South Korea’s stock market is heading towards a moment it has been chasing for years. According to Bloomberg, investors are now watching closely to see whether MSCI will take the first step towards reclassifying the country as a developed market when it publishes its annual market review on June 23.
The timing comes after a remarkable run for Korean equities. The Kospi has surged more than 90% this year, making it the world’s best-performing major stock index as investors have poured money into artificial intelligence-linked stocks. However, the rally has come with sharp swings, with the market repeatedly triggering exchange safeguards in recent days as volatility intensified.
While most investors and strategists interviewed by Bloomberg expect MSCI to keep South Korea in the emerging-market category for now, many see an eventual upgrade as increasingly likely. The view among market participants is that recent reforms are moving in the right direction, but that MSCI may want more time to assess whether those changes are permanent.
South Korea’s case is unique because of its size. The country currently accounts for around 23% of the MSCI Emerging Markets Index, making it the benchmark’s second-largest constituent. Analysts say no market with such a large weighting has made the jump from emerging- to developed-market status in recent years, highlighting the significance of any future upgrade.
At the same time, some investors question whether the MSCI label matters as much as it once did. South Korea has become one of the main ways for global investors to gain exposure to the AI boom, with Samsung Electronics and SK Hynix dominating the Kospi. For many fund managers, investing in Korea is increasingly viewed as a semiconductor and artificial intelligence trade rather than a traditional emerging-market bet.
By most conventional measures, South Korea already looks like a developed economy. Its stock market has nearly tripled in value over the past year to around US$4.4 trillion, briefly overtaking India to become the world’s sixth-largest equity market. Korean companies also play a critical role in global semiconductor, battery and manufacturing supply chains.
The biggest hurdle has long been market accessibility. MSCI removed South Korea from its developed-market watchlist in 2014, citing restrictions on currency trading and other barriers faced by foreign investors. More recently, the index provider has continued to point to shortcomings in foreign-exchange reforms and compliance requirements.
Seoul has since introduced several measures designed to address those concerns. Short selling has resumed, extended trading hours are set to begin in July, and President Lee Jae Myung’s administration has made capital-market reform a key policy priority. Those changes have strengthened expectations that South Korea is moving closer to meeting MSCI’s requirements.
An upgrade could bring meaningful benefits. BNP Paribas Securities estimates developed-market inclusion could attract around US$30 billion in fresh inflows from benchmark-tracking funds. It could also help narrow the long-standing “Korea Discount”, the valuation gap that has historically left Korean stocks trading below many developed-market peers.

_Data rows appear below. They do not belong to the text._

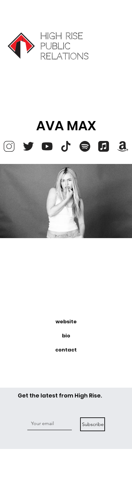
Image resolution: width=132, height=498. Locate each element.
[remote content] (66, 283)
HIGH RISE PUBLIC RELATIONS (64, 46)
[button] (66, 322)
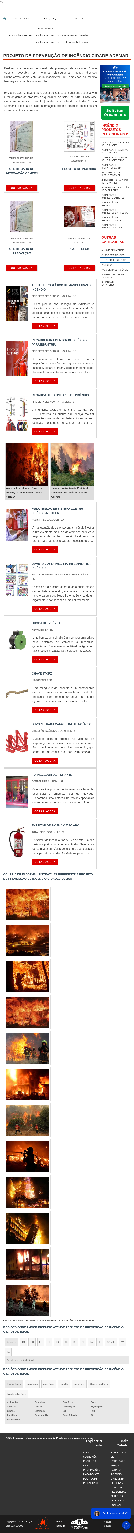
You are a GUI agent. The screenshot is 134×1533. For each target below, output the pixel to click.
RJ (23, 1342)
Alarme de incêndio (112, 250)
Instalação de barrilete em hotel (112, 196)
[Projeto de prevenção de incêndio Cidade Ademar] (27, 464)
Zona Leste (79, 1384)
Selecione (12, 1342)
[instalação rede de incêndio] (27, 1192)
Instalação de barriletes (109, 204)
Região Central (14, 1384)
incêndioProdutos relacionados (115, 129)
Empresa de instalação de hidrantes (115, 143)
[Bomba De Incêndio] (17, 653)
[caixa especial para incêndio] (27, 1156)
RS (74, 1342)
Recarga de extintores (108, 283)
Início (86, 1452)
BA (91, 1342)
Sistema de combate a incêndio (113, 276)
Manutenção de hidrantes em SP (111, 174)
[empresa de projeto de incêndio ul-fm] (27, 1012)
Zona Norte (32, 1384)
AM (122, 1342)
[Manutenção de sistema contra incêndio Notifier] (17, 539)
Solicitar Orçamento (115, 112)
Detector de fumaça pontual (117, 1500)
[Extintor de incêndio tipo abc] (17, 855)
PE (83, 1342)
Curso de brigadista (113, 255)
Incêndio (106, 265)
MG (32, 1342)
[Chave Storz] (17, 704)
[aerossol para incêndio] (27, 1084)
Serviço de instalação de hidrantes (114, 181)
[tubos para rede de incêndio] (27, 1300)
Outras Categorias (112, 239)
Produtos (89, 1461)
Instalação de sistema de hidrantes (114, 151)
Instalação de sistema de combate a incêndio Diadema (62, 42)
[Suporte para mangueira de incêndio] (17, 754)
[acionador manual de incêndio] (27, 1120)
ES (40, 1342)
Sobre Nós (90, 1457)
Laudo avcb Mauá (44, 28)
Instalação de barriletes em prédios (114, 211)
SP (49, 1342)
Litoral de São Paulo (16, 1394)
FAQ (85, 1465)
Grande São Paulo (99, 1384)
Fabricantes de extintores (118, 1457)
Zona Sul (64, 1384)
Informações (91, 1470)
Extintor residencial (118, 1489)
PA (8, 1352)
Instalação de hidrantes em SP (111, 166)
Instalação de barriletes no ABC (112, 226)
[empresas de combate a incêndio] (27, 1228)
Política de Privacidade (91, 1480)
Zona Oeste (48, 1384)
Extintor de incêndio (113, 260)
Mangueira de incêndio (114, 270)
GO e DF (111, 1342)
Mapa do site (91, 1474)
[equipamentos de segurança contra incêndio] (27, 1048)
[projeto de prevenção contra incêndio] (27, 904)
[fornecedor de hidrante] (17, 805)
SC (66, 1342)
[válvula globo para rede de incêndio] (27, 940)
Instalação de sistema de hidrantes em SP (114, 159)
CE (99, 1342)
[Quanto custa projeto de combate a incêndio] (17, 594)
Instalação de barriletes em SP (111, 219)
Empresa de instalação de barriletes (115, 189)
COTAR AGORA (21, 188)
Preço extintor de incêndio (118, 1470)
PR (57, 1342)
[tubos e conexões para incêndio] (27, 976)
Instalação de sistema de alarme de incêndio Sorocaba (62, 35)
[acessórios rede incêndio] (27, 1264)
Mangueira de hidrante (118, 1480)
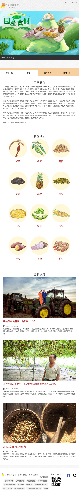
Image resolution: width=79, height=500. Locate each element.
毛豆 (39, 226)
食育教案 (47, 72)
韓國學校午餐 (31, 481)
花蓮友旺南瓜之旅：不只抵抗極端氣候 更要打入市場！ (30, 384)
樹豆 (39, 161)
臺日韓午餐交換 (19, 488)
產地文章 (66, 72)
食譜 (28, 72)
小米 (18, 226)
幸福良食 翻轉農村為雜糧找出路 (19, 321)
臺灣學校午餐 (9, 481)
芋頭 (39, 258)
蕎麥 (61, 161)
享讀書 (46, 488)
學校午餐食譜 (42, 481)
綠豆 (61, 193)
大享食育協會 (68, 475)
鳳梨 (39, 193)
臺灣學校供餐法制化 (40, 484)
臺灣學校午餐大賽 (10, 484)
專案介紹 (9, 72)
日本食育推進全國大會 (34, 488)
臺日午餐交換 (7, 488)
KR (70, 2)
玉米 (61, 226)
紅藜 (18, 161)
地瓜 (18, 258)
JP (73, 2)
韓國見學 (29, 484)
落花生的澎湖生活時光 (14, 446)
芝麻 (18, 193)
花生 (61, 258)
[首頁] (10, 5)
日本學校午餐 (20, 481)
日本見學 (21, 484)
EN (76, 2)
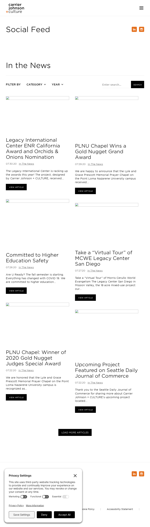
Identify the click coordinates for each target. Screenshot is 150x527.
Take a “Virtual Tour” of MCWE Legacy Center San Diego (103, 258)
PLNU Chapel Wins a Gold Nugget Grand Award (100, 151)
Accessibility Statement (120, 509)
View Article (16, 187)
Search (137, 84)
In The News (26, 163)
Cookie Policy (86, 509)
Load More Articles (75, 432)
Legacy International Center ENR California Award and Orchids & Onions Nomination (33, 148)
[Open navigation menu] (141, 8)
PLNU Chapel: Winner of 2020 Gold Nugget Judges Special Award (36, 357)
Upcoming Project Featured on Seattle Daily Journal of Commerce (106, 370)
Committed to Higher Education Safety (32, 257)
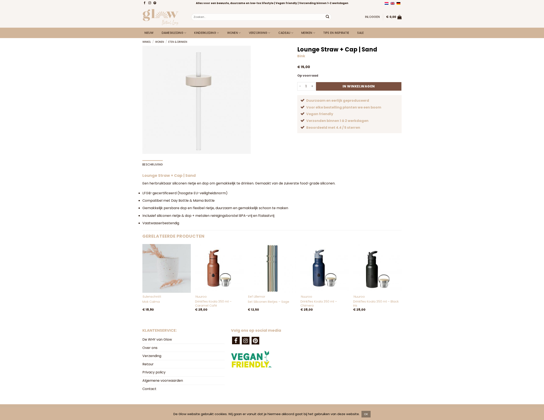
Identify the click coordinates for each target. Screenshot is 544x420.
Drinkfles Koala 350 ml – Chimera (318, 303)
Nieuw (148, 33)
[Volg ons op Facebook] (145, 3)
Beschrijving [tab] (152, 165)
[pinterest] (255, 340)
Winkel (146, 42)
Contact (149, 388)
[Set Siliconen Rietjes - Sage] (272, 268)
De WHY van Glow (157, 339)
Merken (306, 33)
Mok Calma (151, 302)
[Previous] (142, 282)
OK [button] (366, 414)
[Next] (401, 282)
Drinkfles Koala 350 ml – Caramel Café (213, 303)
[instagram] (245, 340)
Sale (360, 33)
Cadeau (284, 33)
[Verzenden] (327, 17)
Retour (148, 364)
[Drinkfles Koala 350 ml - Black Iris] (377, 268)
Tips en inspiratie (336, 33)
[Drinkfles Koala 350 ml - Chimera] (324, 268)
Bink (301, 56)
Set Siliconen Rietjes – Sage (268, 302)
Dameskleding (172, 33)
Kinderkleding (205, 33)
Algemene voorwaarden (162, 380)
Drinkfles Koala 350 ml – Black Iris (376, 303)
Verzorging (258, 33)
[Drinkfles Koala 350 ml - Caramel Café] (219, 268)
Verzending (151, 355)
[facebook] (236, 340)
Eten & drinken (177, 42)
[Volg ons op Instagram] (150, 3)
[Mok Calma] (166, 268)
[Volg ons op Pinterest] (155, 3)
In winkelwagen (359, 86)
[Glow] (163, 17)
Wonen (232, 33)
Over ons (149, 347)
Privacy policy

Supporters of reclassification also argue that it could attract a broader pool of long-term investors focused on governance, sustainability and shareholder returns.
With foreign investors having pulled more than US$78 billion from Korean equities this year despite the market’s strong gains, a shift in investor base could help reduce volatility over time while reinforcing South Korea’s position at the centre of the global technology supply chain.